### WHAT IS NEEDED:
Wherever "Switch" turns up in a line of the entries below, that line counts. Say how many such lines there are, with no other words.

[Collected data entries]
====================

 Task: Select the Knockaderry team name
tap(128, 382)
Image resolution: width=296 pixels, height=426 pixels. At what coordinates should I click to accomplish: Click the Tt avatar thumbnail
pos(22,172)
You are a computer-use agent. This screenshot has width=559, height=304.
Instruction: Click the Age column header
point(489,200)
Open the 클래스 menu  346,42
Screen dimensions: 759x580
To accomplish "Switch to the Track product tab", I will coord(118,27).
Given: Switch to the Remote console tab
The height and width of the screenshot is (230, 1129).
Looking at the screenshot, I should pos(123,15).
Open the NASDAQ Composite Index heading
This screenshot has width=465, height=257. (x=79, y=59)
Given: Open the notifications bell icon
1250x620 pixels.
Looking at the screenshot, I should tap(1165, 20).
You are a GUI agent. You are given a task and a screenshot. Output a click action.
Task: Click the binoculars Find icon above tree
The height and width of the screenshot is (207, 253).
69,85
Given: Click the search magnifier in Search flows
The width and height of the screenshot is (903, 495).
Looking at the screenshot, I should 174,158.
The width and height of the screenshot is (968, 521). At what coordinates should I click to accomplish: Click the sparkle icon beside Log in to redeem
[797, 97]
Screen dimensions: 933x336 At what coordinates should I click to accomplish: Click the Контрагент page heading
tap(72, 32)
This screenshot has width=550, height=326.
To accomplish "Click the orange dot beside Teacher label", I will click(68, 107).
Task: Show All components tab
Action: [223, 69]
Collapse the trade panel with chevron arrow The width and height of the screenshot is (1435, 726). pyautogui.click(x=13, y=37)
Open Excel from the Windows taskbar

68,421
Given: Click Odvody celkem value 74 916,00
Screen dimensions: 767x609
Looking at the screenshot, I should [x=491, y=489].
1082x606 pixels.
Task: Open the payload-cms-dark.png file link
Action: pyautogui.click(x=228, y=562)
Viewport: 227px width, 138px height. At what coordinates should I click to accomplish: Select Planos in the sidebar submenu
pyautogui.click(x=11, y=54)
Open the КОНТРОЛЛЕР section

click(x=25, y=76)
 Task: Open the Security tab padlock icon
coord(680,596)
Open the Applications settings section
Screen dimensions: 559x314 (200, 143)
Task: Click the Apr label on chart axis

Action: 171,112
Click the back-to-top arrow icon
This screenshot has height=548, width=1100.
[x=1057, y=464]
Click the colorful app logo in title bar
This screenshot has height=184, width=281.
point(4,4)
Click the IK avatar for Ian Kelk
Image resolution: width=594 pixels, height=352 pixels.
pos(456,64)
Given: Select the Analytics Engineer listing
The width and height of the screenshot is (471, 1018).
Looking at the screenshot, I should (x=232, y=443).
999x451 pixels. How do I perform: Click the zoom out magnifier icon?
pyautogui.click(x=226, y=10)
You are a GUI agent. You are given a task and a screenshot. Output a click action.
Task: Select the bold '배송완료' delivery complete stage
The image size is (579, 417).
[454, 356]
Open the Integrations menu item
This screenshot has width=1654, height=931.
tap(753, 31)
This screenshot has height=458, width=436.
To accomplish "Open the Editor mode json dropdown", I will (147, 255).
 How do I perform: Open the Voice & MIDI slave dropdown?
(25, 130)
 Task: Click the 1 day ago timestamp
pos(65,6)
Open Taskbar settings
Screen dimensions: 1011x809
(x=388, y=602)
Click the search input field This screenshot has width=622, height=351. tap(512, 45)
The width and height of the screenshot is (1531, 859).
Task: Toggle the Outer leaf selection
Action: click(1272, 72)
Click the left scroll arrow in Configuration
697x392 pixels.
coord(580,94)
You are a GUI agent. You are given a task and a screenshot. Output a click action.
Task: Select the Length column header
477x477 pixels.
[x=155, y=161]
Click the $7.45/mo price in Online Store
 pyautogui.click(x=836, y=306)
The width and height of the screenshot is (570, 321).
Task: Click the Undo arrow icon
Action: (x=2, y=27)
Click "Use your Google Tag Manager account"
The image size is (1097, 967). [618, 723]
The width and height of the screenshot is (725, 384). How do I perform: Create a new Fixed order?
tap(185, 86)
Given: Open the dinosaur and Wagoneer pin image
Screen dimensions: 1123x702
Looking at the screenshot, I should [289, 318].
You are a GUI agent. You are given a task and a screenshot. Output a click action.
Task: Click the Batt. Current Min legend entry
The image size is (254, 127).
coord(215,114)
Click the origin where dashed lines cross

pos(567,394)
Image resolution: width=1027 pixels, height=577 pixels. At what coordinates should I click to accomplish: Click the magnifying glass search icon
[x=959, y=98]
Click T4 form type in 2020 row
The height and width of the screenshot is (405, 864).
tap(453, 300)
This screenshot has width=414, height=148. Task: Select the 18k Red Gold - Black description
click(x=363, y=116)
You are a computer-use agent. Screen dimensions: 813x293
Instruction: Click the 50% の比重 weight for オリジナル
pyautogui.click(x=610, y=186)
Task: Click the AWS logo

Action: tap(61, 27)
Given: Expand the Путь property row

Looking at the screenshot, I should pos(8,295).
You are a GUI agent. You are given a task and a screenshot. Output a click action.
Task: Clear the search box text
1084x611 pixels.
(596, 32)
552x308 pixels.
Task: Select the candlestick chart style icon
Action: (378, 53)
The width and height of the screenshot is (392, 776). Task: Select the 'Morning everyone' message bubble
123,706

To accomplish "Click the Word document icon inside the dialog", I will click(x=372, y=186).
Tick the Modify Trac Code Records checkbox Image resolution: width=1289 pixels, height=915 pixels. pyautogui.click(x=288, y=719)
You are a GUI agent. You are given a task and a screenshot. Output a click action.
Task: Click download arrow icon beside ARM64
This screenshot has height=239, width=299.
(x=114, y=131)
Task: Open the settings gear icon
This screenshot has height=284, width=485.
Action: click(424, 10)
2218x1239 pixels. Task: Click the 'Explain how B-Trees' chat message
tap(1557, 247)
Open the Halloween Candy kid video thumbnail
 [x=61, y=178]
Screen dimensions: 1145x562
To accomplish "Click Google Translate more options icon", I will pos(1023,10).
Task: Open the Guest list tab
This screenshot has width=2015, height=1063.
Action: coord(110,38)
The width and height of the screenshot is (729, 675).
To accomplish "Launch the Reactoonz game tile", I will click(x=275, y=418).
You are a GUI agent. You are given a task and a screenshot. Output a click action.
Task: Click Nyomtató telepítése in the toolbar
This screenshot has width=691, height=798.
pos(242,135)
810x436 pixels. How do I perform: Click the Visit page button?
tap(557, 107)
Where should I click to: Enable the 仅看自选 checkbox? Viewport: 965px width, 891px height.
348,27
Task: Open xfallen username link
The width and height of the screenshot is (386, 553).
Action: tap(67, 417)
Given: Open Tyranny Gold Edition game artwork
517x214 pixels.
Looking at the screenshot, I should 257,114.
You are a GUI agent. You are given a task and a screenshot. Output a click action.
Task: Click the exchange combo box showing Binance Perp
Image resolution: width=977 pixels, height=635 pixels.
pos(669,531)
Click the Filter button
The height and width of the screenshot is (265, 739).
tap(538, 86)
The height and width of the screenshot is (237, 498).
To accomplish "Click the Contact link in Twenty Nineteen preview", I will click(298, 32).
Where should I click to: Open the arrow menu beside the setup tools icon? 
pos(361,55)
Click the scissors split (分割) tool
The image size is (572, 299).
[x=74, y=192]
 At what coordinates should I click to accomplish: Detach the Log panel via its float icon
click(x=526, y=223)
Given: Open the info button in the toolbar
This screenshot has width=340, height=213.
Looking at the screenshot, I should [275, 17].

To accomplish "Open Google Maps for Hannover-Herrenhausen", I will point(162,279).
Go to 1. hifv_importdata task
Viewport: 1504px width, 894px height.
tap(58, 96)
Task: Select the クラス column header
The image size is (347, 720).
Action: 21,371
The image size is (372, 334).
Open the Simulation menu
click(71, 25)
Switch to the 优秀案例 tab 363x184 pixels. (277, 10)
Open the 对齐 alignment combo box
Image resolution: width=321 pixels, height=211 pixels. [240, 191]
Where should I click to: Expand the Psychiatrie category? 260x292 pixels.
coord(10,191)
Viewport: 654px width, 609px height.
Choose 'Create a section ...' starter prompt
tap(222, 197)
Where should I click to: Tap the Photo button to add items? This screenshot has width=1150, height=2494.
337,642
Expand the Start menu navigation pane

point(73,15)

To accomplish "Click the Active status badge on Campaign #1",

====================

### SOLUTION TO THIS TASK:
3